How Linear Layers Power Multi-Head Attention in Transformers

Multi-head attention is a core mechanism in the Transformer architecture, driving state-of-the-art models in natural language processing and other domains. By enabling the model to attend to different parts of an input sequence in parallel, multi-head attention creates richer, more nuanced representations. But how does multi-head attention work, and what is the specific role of linear layers in this process?

What Is Multi-Head Attention in Transformers?

Multi-head attention allows the Transformer to focus on various aspects of the input sequence simultaneously. The input is split into Query, Key, and Value vectors, which are projected into multiple lower-dimensional subspaces—these are the 'heads.' Each head processes the input independently, learning to attend to different relationships within the data.

After these parallel attention calculations, the outputs from each head are concatenated and passed through a final linear layer. This step integrates the diverse information from all heads, producing a unified output suitable for the next layer in the model.

图片描述

How Linear Layers Enable Multi-Head Attention

1. Creating Query, Key, and Value with Linear Layers

In PyTorch, linear transformations are implemented using the nn.Linear class. Each nn.Linear layer contains a learnable weight matrix and bias vector. In a typical Transformer implementation, such as the MultiHeadedAttention class, four linear layers are used, with the last reserved for output integration.

图片描述

Step-by-Step Process:

Generating Input Vectors
- The input sentence (e.g., "I love AI") is tokenized and converted to vectors using word embeddings and positional encodings. Each token becomes a vector of dimension d_model (commonly 512).
Projecting Inputs into Q, K, and V
- Three separate nn.Linear layers project the input vectors into Query (Q), Key (K), and Value (V) matrices using unique weight matrices (W^Q, W^K, W^V).
- This projection creates distinct views of the input, allowing the model to analyze relationships from multiple perspectives.
Splitting into Multiple Heads
- The resulting Q, K, and V matrices are split along their feature dimension to form multiple heads. Each head processes a different subspace of the input in parallel, enhancing the model's expressive power.

2. Integrating Outputs: The Final Linear Transformation

图片描述

After attention is computed in each head, their outputs are concatenated. However, simple concatenation does not integrate the information meaningfully. The final linear layer addresses this by:

Synthesizing Diverse Perspectives: The linear layer learns the optimal way to combine outputs from all heads, weighing their contributions based on the task.
Restoring Dimensionality: Concatenation increases the vector size to num_heads * head_dim, typically matching d_model. The final linear layer projects this back to d_model, ensuring compatibility with subsequent layers, such as the feed-forward network.
Adding Expressiveness: This transformation introduces additional learnable parameters, further enhancing the model's representational capacity.

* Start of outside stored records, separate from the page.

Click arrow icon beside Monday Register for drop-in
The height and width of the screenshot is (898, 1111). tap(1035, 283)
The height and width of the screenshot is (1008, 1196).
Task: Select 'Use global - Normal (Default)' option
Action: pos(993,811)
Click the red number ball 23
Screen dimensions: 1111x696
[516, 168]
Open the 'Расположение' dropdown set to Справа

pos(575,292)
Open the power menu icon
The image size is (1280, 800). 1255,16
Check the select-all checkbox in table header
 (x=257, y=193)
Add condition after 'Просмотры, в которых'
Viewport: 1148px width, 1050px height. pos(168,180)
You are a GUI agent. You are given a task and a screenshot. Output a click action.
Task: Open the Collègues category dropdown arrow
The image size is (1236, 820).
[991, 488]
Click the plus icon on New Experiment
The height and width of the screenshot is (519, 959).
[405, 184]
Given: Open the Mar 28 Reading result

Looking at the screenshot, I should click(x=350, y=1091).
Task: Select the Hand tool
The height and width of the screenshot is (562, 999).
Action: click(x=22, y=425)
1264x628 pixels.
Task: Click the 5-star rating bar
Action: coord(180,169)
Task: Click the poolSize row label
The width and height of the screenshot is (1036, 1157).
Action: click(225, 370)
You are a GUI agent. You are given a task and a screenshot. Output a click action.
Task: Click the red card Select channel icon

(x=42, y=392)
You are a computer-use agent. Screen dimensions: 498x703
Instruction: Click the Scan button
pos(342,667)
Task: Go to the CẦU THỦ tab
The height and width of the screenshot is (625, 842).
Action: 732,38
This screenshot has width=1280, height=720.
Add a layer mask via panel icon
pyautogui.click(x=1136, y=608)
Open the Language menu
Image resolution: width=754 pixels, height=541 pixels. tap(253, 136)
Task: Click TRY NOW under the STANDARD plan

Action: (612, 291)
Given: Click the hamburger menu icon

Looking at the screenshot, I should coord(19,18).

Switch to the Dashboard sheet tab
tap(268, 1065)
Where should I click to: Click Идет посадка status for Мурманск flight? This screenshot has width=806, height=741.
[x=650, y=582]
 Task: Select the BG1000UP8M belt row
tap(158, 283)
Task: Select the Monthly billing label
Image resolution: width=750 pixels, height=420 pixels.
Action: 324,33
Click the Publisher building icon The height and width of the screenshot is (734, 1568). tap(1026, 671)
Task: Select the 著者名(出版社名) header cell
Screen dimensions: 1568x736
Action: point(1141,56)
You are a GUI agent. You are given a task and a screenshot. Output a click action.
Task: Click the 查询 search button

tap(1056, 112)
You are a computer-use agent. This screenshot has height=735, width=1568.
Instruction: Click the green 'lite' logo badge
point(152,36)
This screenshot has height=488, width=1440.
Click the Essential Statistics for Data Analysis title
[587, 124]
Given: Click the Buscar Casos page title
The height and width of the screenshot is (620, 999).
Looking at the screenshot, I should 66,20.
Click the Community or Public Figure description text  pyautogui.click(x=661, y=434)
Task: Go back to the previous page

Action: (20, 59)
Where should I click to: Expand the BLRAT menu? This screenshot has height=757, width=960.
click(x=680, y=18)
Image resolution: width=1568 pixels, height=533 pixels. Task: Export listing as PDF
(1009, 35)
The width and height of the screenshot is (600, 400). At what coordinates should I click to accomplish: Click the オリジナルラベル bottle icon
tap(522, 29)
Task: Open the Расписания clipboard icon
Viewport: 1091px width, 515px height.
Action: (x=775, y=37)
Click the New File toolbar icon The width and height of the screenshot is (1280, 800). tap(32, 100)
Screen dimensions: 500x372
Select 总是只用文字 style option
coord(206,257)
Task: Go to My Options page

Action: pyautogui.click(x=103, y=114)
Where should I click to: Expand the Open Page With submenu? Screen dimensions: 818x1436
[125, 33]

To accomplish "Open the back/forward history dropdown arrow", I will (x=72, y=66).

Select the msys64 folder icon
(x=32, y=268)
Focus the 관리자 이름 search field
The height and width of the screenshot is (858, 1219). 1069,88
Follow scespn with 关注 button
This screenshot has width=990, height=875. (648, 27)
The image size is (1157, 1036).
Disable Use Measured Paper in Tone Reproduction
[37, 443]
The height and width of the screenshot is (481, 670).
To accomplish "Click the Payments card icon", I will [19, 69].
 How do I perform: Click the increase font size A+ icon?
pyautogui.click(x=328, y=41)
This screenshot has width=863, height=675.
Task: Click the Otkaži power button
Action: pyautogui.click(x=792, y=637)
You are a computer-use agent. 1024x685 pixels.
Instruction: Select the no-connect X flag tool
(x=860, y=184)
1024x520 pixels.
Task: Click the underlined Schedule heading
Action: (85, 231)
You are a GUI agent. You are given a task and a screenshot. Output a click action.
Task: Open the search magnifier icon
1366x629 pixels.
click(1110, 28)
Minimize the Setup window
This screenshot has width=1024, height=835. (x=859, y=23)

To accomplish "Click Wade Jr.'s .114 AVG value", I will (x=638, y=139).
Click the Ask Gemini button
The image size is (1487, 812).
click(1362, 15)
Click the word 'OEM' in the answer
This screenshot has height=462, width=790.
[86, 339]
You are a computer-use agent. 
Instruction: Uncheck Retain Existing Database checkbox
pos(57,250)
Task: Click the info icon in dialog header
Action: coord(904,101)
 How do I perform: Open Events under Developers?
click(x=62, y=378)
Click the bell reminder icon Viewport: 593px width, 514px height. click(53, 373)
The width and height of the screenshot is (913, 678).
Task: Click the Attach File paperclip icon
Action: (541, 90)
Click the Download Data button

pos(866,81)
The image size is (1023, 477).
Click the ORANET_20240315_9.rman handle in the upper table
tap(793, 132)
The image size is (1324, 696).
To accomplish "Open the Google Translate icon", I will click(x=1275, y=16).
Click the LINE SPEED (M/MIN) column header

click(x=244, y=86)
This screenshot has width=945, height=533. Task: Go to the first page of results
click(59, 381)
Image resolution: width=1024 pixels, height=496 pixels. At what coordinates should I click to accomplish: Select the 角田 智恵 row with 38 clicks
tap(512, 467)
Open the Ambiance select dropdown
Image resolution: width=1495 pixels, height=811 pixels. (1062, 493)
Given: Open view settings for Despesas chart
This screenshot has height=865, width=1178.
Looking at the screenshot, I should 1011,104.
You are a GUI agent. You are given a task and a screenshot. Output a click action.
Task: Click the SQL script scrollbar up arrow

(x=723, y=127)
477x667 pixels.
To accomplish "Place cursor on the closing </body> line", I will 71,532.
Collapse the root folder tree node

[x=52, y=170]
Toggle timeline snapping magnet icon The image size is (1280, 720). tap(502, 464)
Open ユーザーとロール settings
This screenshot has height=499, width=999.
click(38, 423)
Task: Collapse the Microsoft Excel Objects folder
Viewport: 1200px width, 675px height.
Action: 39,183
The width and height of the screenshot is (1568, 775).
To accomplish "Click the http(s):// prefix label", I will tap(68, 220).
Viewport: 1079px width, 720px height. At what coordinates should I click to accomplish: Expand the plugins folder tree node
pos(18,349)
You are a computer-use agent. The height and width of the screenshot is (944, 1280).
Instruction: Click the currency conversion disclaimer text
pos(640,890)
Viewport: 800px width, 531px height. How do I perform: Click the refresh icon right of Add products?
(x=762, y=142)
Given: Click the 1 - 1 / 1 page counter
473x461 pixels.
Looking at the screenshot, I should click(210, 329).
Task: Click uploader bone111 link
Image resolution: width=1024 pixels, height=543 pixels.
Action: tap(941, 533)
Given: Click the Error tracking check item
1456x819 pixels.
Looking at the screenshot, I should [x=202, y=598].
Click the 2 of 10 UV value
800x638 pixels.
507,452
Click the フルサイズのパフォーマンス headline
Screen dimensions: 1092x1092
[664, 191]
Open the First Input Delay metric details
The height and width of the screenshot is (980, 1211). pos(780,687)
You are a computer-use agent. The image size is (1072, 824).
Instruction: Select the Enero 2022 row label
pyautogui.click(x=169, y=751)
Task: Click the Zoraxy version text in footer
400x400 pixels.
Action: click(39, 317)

Summary: Why Linear Layers Matter in Multi-Head Attention

Linear layers are essential in multi-head attention for:

Projecting input vectors into Q, K, and V spaces
Enabling parallel attention computations across multiple heads
Integrating and refining outputs into a unified representation

This design allows Transformers to capture complex relationships in data and ensures seamless integration with other model components, making it a foundational element of modern deep learning systems.